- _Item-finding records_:
━━━━

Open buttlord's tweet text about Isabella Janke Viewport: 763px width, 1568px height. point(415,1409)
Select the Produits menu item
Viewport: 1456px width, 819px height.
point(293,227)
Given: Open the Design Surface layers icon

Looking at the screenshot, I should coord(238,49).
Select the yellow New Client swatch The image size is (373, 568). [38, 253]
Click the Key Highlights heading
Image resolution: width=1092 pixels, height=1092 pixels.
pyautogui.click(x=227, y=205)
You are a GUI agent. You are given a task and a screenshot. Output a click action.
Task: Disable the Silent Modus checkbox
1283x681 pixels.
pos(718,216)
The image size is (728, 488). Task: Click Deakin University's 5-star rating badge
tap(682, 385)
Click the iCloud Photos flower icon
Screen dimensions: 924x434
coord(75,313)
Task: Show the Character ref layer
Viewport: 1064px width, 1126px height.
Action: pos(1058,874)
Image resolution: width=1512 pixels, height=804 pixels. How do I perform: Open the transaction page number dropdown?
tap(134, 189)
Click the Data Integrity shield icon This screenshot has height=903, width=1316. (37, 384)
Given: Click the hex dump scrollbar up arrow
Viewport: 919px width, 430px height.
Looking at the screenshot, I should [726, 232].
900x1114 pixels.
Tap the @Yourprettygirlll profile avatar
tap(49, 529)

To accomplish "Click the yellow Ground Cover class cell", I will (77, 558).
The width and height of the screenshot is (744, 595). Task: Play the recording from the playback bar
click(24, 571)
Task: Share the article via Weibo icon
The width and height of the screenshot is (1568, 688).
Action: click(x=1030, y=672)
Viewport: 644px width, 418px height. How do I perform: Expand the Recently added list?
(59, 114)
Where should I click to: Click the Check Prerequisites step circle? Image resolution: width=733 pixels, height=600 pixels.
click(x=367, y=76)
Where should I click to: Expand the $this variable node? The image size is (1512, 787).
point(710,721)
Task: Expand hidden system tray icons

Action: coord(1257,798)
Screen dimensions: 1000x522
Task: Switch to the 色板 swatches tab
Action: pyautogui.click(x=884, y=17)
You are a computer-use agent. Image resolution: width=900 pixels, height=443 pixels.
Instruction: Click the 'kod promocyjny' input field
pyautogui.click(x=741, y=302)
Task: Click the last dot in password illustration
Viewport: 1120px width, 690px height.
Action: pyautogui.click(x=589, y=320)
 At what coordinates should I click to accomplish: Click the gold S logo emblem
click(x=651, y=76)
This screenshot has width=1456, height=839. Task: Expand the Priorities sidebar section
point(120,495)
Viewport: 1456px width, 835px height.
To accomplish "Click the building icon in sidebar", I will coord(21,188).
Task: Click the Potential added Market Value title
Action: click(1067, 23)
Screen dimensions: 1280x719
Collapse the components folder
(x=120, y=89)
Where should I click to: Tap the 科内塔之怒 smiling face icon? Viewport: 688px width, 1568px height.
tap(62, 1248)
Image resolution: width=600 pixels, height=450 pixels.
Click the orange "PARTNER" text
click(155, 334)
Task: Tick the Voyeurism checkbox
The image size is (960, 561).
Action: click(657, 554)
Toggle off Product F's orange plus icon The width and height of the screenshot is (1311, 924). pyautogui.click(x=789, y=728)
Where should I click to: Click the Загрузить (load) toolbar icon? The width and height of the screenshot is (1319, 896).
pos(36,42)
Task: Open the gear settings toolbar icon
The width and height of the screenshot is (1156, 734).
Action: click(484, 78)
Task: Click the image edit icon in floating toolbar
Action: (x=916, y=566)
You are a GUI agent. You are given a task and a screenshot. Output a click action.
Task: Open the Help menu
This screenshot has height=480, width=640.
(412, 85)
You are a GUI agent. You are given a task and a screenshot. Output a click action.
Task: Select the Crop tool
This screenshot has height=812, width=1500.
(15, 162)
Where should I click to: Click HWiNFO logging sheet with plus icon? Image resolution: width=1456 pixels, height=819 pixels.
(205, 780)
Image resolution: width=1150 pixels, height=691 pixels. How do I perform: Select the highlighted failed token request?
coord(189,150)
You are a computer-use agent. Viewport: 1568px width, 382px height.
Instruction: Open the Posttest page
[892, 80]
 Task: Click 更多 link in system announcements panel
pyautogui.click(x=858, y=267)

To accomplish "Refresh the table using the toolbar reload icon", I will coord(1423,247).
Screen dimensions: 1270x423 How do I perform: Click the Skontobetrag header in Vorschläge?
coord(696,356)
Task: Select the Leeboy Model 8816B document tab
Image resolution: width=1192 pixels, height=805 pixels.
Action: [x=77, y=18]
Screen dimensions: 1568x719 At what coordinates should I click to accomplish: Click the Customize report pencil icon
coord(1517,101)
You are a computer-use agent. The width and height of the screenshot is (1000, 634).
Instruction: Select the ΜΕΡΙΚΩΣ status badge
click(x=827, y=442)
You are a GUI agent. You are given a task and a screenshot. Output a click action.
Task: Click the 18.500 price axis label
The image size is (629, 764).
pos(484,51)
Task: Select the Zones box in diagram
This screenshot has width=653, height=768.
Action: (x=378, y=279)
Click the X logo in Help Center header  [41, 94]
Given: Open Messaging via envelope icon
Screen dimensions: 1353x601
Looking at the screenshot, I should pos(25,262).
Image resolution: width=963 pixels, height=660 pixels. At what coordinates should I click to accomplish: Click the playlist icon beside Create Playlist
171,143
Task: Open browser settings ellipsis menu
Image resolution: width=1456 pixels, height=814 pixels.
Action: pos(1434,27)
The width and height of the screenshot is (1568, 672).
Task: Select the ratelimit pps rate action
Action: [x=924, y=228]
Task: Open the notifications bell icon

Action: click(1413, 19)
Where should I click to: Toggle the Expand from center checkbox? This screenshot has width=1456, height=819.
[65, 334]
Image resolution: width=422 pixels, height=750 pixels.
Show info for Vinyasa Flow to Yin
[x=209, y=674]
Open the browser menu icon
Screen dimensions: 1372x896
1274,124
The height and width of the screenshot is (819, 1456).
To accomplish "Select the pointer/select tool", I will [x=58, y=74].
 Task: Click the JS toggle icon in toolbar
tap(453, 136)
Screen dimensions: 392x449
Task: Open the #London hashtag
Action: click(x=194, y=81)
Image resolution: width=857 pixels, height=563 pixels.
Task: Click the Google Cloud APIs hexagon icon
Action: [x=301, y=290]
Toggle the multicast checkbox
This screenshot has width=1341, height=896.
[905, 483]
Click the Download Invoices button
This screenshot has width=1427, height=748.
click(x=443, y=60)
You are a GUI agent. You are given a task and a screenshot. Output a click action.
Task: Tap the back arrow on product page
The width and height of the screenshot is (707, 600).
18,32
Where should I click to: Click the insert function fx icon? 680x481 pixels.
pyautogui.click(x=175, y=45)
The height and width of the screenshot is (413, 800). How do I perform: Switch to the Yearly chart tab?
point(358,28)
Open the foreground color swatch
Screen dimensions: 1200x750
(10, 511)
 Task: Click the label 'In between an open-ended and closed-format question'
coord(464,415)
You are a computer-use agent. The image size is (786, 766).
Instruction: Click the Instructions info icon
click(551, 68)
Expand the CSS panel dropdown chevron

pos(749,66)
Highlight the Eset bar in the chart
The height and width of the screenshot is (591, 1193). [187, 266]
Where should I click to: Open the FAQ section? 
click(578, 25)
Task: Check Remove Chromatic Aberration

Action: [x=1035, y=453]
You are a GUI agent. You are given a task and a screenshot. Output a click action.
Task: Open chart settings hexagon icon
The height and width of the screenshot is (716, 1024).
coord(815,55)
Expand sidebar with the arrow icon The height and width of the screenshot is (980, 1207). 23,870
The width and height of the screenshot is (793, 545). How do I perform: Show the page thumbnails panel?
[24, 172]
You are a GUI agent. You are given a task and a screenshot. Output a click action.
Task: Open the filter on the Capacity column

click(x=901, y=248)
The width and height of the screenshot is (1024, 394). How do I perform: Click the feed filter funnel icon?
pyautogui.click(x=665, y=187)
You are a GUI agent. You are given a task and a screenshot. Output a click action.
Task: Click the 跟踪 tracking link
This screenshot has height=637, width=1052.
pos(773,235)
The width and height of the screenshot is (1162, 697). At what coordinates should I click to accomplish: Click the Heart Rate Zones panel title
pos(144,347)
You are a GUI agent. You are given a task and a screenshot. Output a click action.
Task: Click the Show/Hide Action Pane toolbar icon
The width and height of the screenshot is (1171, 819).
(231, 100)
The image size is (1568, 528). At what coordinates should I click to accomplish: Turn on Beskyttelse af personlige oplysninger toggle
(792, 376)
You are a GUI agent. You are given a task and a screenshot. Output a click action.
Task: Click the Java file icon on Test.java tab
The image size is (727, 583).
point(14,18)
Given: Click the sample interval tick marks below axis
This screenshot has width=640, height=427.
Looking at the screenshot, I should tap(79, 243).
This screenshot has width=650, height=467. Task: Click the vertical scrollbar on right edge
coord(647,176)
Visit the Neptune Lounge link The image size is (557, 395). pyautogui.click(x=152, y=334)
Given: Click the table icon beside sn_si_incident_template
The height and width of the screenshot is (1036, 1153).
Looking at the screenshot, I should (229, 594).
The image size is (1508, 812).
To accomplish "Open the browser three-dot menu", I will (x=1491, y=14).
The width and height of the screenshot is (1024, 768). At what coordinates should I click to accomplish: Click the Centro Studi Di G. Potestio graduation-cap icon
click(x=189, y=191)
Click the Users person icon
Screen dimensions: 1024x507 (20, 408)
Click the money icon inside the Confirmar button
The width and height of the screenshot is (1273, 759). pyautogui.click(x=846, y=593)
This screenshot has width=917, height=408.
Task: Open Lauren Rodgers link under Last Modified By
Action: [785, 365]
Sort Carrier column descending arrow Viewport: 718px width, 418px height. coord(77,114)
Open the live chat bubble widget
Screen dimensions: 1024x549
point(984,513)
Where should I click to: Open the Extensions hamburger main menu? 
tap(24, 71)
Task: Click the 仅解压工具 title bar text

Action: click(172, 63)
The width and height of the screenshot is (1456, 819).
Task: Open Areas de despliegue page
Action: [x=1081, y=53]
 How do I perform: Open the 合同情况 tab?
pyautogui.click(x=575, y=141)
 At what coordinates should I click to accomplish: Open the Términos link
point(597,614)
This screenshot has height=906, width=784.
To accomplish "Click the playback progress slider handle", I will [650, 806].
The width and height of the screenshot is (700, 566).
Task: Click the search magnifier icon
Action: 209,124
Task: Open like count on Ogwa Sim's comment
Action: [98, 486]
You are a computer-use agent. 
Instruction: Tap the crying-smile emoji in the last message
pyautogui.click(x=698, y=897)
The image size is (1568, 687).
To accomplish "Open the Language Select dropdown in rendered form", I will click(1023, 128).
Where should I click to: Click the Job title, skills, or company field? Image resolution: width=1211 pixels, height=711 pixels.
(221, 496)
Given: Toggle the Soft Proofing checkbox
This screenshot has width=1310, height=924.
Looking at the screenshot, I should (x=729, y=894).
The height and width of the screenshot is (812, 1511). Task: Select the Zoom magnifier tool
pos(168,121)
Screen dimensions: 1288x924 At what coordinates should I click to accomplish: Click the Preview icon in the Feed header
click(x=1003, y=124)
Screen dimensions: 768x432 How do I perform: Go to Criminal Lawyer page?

━━━━

- _Task goal_: Write out the lines of the data above word for word, starting at the line that contains "Task: Click the 仅解压工具 title bar text" and ending at the line that contains "point(597,614)", with both of those lines included.

- _Solved problem_:
Task: Click the 仅解压工具 title bar text

Action: click(172, 63)
The width and height of the screenshot is (1456, 819).
Task: Open Areas de despliegue page
Action: [x=1081, y=53]
 How do I perform: Open the 合同情况 tab?
pyautogui.click(x=575, y=141)
 At what coordinates should I click to accomplish: Open the Términos link
point(597,614)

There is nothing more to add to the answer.